Lecture Descriptions

Practical Introduction to programming Deep Learning on a supercomputer by Jordi Torres

Next-generation of Deep Learning applications impose new and demanding computing infrastructures. How are the computer systems that support Deep Learning? How to program these systems? This course will start with a Deep Learning introduction. Next, the student will learn basic concepts in distributed and parallel training Deep Learning. Finally, the student will be able to practice with an image classification problem using the marenostrum supercomputer.

Distributed Data Analytics in Supercomputing Systems by Josep Lluis Berral

Distribution of data processing is a requisite for modern analytics and machine learning applications, where High-Performance Data Analytics leverages from data/model parallelism frameworks, which, at the same time, can leverage from High Performance Computing infrastructures. This course introduces distributed analytics and streams, through frameworks like Apache Hadoop and Spark, along virtualization and containerization platforms that allow us to scale such frameworks in supercomputing environments.

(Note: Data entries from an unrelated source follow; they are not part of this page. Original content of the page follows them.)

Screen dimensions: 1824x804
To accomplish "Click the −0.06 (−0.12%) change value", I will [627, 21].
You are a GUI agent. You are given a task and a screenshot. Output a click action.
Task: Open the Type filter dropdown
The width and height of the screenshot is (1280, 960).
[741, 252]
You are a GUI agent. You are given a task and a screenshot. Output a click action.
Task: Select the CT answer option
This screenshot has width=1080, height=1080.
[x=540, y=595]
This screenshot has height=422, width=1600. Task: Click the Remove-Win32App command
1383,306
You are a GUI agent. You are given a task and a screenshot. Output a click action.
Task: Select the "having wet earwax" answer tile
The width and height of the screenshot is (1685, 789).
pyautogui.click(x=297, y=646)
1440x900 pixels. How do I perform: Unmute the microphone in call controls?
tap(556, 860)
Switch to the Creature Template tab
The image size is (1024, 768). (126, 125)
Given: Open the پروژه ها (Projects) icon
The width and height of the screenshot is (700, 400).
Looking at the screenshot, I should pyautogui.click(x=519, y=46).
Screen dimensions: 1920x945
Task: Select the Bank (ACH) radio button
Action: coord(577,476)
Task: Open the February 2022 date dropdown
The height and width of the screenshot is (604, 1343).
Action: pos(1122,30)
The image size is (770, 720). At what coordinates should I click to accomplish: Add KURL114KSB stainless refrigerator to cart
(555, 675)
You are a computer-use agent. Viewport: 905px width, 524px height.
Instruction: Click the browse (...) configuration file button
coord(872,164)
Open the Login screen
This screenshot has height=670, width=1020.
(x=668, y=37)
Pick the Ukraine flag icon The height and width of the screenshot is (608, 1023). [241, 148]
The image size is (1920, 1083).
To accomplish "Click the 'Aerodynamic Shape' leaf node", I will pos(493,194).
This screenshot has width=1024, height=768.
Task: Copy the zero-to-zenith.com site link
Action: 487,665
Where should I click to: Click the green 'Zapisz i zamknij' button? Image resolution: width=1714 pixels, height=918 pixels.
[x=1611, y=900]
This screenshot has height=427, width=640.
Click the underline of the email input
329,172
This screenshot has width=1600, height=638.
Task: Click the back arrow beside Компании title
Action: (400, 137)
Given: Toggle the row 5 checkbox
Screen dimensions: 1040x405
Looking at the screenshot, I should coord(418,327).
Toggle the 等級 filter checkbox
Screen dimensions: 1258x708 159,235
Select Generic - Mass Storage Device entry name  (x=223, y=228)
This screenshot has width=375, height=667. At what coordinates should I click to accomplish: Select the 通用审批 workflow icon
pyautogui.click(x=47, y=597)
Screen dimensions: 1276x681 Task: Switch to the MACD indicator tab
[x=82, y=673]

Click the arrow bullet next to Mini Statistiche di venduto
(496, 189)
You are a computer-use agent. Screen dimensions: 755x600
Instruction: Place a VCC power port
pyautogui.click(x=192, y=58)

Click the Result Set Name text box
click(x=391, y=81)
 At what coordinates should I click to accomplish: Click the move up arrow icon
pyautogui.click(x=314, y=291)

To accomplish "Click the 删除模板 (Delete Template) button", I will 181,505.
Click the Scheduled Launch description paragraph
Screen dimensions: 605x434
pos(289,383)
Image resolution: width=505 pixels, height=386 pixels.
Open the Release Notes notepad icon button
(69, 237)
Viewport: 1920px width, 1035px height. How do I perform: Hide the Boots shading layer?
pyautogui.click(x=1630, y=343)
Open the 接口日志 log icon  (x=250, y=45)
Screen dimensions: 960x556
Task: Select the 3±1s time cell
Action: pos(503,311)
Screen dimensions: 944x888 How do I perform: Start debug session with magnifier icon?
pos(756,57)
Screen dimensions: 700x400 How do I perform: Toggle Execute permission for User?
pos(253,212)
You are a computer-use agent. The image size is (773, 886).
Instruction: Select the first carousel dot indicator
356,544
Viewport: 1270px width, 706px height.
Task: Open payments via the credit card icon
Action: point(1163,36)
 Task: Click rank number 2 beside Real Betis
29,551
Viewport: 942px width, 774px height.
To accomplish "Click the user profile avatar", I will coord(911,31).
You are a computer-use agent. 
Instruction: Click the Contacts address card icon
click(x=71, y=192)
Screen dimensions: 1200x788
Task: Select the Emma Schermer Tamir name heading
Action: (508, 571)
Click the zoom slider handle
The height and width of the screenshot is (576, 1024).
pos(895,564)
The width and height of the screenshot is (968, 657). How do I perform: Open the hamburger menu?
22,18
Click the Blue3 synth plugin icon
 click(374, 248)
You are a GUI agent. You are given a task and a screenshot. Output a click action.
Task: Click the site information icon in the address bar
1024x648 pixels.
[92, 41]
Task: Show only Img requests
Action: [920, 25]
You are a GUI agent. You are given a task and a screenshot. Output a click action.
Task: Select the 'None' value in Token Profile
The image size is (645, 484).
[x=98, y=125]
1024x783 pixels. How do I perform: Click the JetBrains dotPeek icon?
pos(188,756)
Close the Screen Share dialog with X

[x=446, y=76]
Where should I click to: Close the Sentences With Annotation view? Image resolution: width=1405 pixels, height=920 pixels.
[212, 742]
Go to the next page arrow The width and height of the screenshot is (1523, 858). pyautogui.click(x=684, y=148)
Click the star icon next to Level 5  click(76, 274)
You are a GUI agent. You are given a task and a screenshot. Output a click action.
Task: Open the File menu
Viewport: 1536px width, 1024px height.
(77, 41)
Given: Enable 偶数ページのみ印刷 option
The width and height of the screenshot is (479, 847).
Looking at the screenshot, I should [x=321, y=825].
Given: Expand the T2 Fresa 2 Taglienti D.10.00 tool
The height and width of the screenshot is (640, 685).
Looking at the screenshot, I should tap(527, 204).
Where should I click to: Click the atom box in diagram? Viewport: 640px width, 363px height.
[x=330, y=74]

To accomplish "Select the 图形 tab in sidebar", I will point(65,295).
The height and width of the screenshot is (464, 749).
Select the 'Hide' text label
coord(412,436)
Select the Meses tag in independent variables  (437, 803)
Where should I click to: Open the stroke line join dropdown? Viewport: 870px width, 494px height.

Many shades of Machine Learning Acceleration – an Open RISC-V Platform Perspective by Luca Benini

The next wave of “Extreme Edge AI” pushes signal processing and machine learning aggressively towards sensors and actuators, with sub mW (TinyML) power budgets, while at the same time raising the bar in terms of accuracy and flexibility. To succeed in this balancing act, we need principled ways to walk the line between general-purpose and highly specialized architectures. In the lecture I will detail on how to walk the line, drawing from key ideas in the literature, best practices in industry, and the 40+ chips tape-out experience of the open PULP (parallel ultra-low power) platform, based on RISC-V processors coupled with domain-specific acceleration engines for Machine Learning applications from the Cloud to the Extreme Edge.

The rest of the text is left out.